Look for smaller signs instead, the fine disturbances of ordered things when suddenly the rhythms of your expectation break and in a moment’s pause another world reveals itself behind the ordinary.

And one small detail out of place will be enough to let you know: a missing ring, a breath, a footfall or a sudden breeze, a crack of light beneath a darkened door.

Words From the book “Interrogations at Noon”

The world does not need words. It articulates itself in sunlight, leaves, and shadows. The stones on the path are no less real for lying uncatalogued and uncounted. The fluent leaves speak only the dialect of pure being. The kiss is still fully itself though no words were spoken.

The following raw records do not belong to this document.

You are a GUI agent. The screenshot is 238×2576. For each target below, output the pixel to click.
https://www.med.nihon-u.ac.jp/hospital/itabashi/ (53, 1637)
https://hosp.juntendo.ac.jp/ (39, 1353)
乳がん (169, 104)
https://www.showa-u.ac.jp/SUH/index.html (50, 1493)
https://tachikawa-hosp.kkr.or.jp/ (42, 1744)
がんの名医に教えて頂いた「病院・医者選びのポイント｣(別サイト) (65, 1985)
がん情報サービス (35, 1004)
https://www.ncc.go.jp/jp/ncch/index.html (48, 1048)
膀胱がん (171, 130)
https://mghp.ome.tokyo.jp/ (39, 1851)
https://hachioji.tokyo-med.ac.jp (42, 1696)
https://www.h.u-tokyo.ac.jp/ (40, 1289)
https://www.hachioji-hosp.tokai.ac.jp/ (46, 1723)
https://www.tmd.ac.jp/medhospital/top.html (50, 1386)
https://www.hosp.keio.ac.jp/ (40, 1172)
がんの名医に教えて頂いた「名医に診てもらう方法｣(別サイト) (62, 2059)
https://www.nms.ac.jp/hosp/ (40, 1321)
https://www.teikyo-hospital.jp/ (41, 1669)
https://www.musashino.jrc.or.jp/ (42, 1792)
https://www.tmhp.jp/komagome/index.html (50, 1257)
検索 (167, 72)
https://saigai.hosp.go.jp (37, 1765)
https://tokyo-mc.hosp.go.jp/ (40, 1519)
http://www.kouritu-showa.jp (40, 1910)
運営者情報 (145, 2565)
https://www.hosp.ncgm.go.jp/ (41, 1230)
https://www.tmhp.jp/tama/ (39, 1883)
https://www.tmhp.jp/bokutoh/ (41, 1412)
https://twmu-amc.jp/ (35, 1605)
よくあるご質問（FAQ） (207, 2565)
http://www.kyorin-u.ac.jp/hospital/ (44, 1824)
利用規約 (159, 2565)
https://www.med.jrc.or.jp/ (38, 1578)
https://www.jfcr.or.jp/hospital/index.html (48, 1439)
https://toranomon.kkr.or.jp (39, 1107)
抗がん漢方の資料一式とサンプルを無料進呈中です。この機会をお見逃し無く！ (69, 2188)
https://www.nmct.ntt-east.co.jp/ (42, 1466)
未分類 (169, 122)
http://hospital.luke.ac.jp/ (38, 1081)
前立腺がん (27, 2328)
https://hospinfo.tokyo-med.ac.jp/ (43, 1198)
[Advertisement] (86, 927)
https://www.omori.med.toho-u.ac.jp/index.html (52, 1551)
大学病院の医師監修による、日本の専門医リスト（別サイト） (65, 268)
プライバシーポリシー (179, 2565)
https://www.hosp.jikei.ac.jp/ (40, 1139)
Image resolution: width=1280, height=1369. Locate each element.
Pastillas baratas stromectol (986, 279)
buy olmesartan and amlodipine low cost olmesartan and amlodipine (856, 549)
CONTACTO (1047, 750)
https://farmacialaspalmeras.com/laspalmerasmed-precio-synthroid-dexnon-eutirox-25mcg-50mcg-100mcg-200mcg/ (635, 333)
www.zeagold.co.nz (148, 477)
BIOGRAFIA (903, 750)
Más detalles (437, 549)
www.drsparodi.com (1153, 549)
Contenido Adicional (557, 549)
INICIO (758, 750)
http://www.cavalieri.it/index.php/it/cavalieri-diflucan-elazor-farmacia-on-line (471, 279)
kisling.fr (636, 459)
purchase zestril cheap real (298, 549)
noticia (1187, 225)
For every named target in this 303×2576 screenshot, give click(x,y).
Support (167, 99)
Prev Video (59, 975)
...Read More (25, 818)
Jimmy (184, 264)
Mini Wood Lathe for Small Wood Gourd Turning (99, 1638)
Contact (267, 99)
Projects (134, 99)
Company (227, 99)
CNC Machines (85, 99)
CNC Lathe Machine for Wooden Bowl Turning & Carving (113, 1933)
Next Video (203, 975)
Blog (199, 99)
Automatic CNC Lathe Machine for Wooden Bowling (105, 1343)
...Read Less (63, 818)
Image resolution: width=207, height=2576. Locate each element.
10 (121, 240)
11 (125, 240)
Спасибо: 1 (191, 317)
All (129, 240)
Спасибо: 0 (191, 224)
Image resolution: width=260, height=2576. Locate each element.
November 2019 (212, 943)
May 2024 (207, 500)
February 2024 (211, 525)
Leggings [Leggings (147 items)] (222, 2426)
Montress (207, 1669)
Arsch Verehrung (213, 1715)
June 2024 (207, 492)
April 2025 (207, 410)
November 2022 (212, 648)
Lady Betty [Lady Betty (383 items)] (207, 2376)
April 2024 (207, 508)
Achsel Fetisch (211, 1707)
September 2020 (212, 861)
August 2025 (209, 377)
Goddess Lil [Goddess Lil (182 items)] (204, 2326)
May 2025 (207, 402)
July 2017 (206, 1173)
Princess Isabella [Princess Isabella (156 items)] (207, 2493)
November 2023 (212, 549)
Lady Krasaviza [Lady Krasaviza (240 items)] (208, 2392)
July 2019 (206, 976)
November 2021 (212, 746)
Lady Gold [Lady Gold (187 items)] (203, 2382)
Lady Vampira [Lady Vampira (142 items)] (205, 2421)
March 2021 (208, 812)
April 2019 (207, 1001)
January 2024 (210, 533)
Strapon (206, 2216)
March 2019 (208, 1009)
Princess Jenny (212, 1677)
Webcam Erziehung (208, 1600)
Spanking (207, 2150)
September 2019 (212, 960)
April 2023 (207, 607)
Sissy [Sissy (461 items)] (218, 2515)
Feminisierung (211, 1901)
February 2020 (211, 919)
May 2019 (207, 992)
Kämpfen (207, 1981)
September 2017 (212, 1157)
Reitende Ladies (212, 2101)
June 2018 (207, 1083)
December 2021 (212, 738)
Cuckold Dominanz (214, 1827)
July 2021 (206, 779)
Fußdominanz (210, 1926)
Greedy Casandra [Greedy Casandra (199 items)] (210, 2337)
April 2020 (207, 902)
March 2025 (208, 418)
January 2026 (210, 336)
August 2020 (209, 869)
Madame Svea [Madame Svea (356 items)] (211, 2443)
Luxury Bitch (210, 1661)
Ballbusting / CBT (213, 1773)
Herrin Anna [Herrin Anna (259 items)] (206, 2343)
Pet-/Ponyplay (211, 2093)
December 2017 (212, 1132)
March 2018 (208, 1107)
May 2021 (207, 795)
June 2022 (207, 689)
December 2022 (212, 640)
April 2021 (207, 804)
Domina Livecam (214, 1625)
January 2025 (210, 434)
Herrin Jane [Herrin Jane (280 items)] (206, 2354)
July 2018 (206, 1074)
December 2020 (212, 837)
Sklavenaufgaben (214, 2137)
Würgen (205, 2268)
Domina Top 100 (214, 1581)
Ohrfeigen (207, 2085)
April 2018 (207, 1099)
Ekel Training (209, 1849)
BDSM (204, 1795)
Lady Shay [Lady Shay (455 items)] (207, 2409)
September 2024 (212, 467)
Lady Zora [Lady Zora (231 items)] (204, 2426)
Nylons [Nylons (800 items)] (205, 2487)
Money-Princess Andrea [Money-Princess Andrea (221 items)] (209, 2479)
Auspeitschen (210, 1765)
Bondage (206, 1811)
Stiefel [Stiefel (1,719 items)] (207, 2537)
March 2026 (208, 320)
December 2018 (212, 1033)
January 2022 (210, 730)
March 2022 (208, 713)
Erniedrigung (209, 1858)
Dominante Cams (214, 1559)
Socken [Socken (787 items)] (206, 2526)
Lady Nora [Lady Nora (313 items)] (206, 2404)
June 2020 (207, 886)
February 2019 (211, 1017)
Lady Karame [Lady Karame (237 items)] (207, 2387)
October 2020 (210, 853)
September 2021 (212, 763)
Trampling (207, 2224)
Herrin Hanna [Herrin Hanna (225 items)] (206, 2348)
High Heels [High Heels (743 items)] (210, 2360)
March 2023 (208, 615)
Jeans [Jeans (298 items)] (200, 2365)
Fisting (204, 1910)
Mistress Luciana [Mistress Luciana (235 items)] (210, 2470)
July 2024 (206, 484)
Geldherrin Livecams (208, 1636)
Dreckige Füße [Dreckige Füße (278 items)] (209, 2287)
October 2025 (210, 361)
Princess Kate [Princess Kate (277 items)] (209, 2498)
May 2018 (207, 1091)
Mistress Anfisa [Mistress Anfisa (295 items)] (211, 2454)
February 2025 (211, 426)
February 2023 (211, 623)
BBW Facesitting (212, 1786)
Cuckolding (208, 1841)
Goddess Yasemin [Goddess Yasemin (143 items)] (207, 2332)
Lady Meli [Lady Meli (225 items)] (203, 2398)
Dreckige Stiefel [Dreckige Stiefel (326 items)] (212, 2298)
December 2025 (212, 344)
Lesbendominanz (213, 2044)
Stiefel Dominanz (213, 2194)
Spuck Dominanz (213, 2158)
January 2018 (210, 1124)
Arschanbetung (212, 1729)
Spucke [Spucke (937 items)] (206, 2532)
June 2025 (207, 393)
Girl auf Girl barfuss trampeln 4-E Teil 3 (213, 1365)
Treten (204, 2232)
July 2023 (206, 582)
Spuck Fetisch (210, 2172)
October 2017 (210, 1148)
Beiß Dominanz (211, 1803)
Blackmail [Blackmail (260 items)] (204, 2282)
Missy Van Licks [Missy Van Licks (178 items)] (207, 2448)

And one word transforms it into something less or other— illicit, chaste, perfunctory, conjugal, covert. Even calling it a kiss betrays the fluster of hands glancing the skin or gripping a shoulder, the slow arching of neck or knee, the silent touching of tongues.

Yet the stones remain less real to those who cannot name them, or read the mute syllables graven in silica. To see a red stone is less than seeing it as jasper— metamorphic quartz, cousin to the flint the Kiowa carved as arrowheads. To name is to know and remember.

The sunlight needs no praise piercing the rainclouds, painting the rocks and leaves with light, then dissolving each lucent droplet back into the clouds that engendered it. The daylight needs no praise, and so we praise it always— greater than ourselves and all the airy words we summon.

Summer Storm From the book “Interrogations at Noon”

We stood on the rented patio While the party went on inside. You knew the groom from college. I was a friend of the bride.

We hugged the brownstone wall behind us To keep our dress clothes dry And watched the sudden summer storm Floodlit against the sky.

The rain was like a waterfall Of brilliant beaded light, Cool and silent as the stars The storm hid from the night.

To my surprise, you took my arm— A gesture you didn’t explain— And we spoke in whispers, as if we two Might imitate the rain.

Then suddenly the storm receded As swiftly as it came. The doors behind us opened up. The hostess called your name.

I watched you merge into the group, Aloof and yet polite. We didn’t speak another word Except to say good-night.

Why does that evening’s memory Return with this night’s storm— A party twenty years ago, Its disappointments warm?

There are so many might-have-beens, What-ifs that won’t stay buried, Other cities, other jobs, Strangers we might have married.

And memory insists on pining For places it never went, As if life would be happier Just by being different.

Unsaid From the book “Interrogations at Noon”

So much of what we live goes on inside— The diaries of grief, the tongue-tied aches Of unacknowledged love are no less real For having passed unsaid. What we conceal Is always more than what we dare confide. Think of the letters that we write our dead.